Lines of data:
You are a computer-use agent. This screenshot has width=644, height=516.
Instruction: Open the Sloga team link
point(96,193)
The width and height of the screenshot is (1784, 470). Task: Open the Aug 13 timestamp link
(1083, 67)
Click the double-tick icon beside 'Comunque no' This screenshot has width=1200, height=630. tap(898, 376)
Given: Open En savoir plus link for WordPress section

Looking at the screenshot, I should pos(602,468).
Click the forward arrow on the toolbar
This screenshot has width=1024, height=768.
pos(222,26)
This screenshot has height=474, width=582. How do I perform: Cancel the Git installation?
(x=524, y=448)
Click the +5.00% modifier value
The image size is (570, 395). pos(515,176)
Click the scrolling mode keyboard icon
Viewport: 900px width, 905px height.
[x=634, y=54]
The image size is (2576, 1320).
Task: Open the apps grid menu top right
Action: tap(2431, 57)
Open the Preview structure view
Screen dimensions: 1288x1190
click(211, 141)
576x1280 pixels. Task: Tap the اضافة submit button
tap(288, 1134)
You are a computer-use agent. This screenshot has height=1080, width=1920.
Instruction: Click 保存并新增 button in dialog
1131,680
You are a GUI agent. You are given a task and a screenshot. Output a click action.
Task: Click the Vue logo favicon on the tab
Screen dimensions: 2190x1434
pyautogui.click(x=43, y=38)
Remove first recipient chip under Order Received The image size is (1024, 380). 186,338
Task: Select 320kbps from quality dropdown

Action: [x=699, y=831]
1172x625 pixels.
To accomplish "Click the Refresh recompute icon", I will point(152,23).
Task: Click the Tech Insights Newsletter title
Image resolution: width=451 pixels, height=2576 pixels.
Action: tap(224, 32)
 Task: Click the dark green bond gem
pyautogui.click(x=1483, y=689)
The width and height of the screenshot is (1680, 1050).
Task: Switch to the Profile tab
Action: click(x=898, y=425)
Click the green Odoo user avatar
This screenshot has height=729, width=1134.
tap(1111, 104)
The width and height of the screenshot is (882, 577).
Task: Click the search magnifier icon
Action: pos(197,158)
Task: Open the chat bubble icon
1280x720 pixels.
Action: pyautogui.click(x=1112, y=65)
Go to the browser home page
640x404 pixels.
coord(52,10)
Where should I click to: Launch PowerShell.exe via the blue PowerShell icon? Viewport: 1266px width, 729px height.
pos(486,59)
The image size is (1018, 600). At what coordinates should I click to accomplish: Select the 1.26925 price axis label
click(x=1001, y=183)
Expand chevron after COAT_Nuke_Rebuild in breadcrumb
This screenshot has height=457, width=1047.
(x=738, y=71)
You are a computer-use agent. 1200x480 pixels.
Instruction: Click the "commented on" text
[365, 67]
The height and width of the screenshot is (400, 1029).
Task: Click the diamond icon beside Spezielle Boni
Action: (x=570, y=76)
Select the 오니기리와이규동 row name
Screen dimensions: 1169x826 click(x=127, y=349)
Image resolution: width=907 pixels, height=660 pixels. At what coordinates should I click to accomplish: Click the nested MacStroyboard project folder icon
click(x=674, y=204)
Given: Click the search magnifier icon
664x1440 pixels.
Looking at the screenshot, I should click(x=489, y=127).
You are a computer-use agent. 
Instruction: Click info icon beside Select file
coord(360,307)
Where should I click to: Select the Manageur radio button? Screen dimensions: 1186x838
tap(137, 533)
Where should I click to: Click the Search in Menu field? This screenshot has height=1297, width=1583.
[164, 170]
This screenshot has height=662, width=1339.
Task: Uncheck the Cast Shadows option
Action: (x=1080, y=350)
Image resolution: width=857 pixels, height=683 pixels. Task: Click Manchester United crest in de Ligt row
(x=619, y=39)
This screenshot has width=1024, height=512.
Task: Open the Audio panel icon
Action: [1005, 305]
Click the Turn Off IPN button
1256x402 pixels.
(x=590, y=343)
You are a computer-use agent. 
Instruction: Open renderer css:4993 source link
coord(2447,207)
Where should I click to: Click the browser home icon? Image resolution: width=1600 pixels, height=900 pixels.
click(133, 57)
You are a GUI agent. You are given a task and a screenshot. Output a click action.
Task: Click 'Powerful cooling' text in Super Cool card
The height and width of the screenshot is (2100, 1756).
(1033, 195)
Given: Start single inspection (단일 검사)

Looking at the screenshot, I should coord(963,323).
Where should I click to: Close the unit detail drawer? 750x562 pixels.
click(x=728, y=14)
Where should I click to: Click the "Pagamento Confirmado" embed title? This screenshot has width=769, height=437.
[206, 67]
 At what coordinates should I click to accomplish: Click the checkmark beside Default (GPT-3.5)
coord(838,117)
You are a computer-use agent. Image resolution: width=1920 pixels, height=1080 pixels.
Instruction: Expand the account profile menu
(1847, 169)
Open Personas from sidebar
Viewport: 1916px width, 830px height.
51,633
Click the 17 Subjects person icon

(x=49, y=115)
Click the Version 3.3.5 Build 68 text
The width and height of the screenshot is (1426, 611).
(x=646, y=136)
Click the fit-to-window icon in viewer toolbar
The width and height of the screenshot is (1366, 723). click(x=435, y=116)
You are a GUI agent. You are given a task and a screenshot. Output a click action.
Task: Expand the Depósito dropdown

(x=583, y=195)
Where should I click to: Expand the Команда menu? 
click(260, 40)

Problem: Please update the lines above by replacing "computer-use agent" with "screen-control agent" wherever it occurs, leaving everything else unchanged.

Written answer:
You are a screen-control agent. This screenshot has width=644, height=516.
Instruction: Open the Sloga team link
point(96,193)
The width and height of the screenshot is (1784, 470). Task: Open the Aug 13 timestamp link
(1083, 67)
Click the double-tick icon beside 'Comunque no' This screenshot has width=1200, height=630. tap(898, 376)
Given: Open En savoir plus link for WordPress section

Looking at the screenshot, I should pos(602,468).
Click the forward arrow on the toolbar
This screenshot has width=1024, height=768.
pos(222,26)
This screenshot has height=474, width=582. How do I perform: Cancel the Git installation?
(x=524, y=448)
Click the +5.00% modifier value
The image size is (570, 395). pos(515,176)
Click the scrolling mode keyboard icon
Viewport: 900px width, 905px height.
[x=634, y=54]
The image size is (2576, 1320).
Task: Open the apps grid menu top right
Action: tap(2431, 57)
Open the Preview structure view
Screen dimensions: 1288x1190
click(211, 141)
576x1280 pixels. Task: Tap the اضافة submit button
tap(288, 1134)
You are a screen-control agent. This screenshot has height=1080, width=1920.
Instruction: Click 保存并新增 button in dialog
1131,680
You are a GUI agent. You are given a task and a screenshot. Output a click action.
Task: Click the Vue logo favicon on the tab
Screen dimensions: 2190x1434
pyautogui.click(x=43, y=38)
Remove first recipient chip under Order Received The image size is (1024, 380). 186,338
Task: Select 320kbps from quality dropdown

Action: [x=699, y=831]
1172x625 pixels.
To accomplish "Click the Refresh recompute icon", I will point(152,23).
Task: Click the Tech Insights Newsletter title
Image resolution: width=451 pixels, height=2576 pixels.
Action: tap(224, 32)
 Task: Click the dark green bond gem
pyautogui.click(x=1483, y=689)
The width and height of the screenshot is (1680, 1050).
Task: Switch to the Profile tab
Action: click(x=898, y=425)
Click the green Odoo user avatar
This screenshot has height=729, width=1134.
tap(1111, 104)
The width and height of the screenshot is (882, 577).
Task: Click the search magnifier icon
Action: pos(197,158)
Task: Open the chat bubble icon
1280x720 pixels.
Action: pyautogui.click(x=1112, y=65)
Go to the browser home page
640x404 pixels.
coord(52,10)
Where should I click to: Launch PowerShell.exe via the blue PowerShell icon? Viewport: 1266px width, 729px height.
pos(486,59)
The image size is (1018, 600). At what coordinates should I click to accomplish: Select the 1.26925 price axis label
click(x=1001, y=183)
Expand chevron after COAT_Nuke_Rebuild in breadcrumb
This screenshot has height=457, width=1047.
(x=738, y=71)
You are a screen-control agent. 1200x480 pixels.
Instruction: Click the "commented on" text
[365, 67]
The height and width of the screenshot is (400, 1029).
Task: Click the diamond icon beside Spezielle Boni
Action: (x=570, y=76)
Select the 오니기리와이규동 row name
Screen dimensions: 1169x826 click(x=127, y=349)
Image resolution: width=907 pixels, height=660 pixels. At what coordinates should I click to accomplish: Click the nested MacStroyboard project folder icon
click(x=674, y=204)
Given: Click the search magnifier icon
664x1440 pixels.
Looking at the screenshot, I should click(x=489, y=127).
You are a screen-control agent. 
Instruction: Click info icon beside Select file
coord(360,307)
Where should I click to: Select the Manageur radio button? Screen dimensions: 1186x838
tap(137, 533)
Where should I click to: Click the Search in Menu field? This screenshot has height=1297, width=1583.
[164, 170]
This screenshot has height=662, width=1339.
Task: Uncheck the Cast Shadows option
Action: (x=1080, y=350)
Image resolution: width=857 pixels, height=683 pixels. Task: Click Manchester United crest in de Ligt row
(x=619, y=39)
This screenshot has width=1024, height=512.
Task: Open the Audio panel icon
Action: [1005, 305]
Click the Turn Off IPN button
1256x402 pixels.
(x=590, y=343)
You are a screen-control agent. 
Instruction: Open renderer css:4993 source link
coord(2447,207)
Where should I click to: Click the browser home icon? Image resolution: width=1600 pixels, height=900 pixels.
click(133, 57)
You are a GUI agent. You are given a task and a screenshot. Output a click action.
Task: Click 'Powerful cooling' text in Super Cool card
The height and width of the screenshot is (2100, 1756).
(1033, 195)
Given: Start single inspection (단일 검사)

Looking at the screenshot, I should coord(963,323).
Where should I click to: Close the unit detail drawer? 750x562 pixels.
click(x=728, y=14)
Where should I click to: Click the "Pagamento Confirmado" embed title? This screenshot has width=769, height=437.
[206, 67]
 At what coordinates should I click to accomplish: Click the checkmark beside Default (GPT-3.5)
coord(838,117)
You are a screen-control agent. Image resolution: width=1920 pixels, height=1080 pixels.
Instruction: Expand the account profile menu
(1847, 169)
Open Personas from sidebar
Viewport: 1916px width, 830px height.
51,633
Click the 17 Subjects person icon

(x=49, y=115)
Click the Version 3.3.5 Build 68 text
The width and height of the screenshot is (1426, 611).
(x=646, y=136)
Click the fit-to-window icon in viewer toolbar
The width and height of the screenshot is (1366, 723). click(x=435, y=116)
You are a GUI agent. You are given a task and a screenshot. Output a click action.
Task: Expand the Depósito dropdown

(x=583, y=195)
Where should I click to: Expand the Команда menu? 
click(260, 40)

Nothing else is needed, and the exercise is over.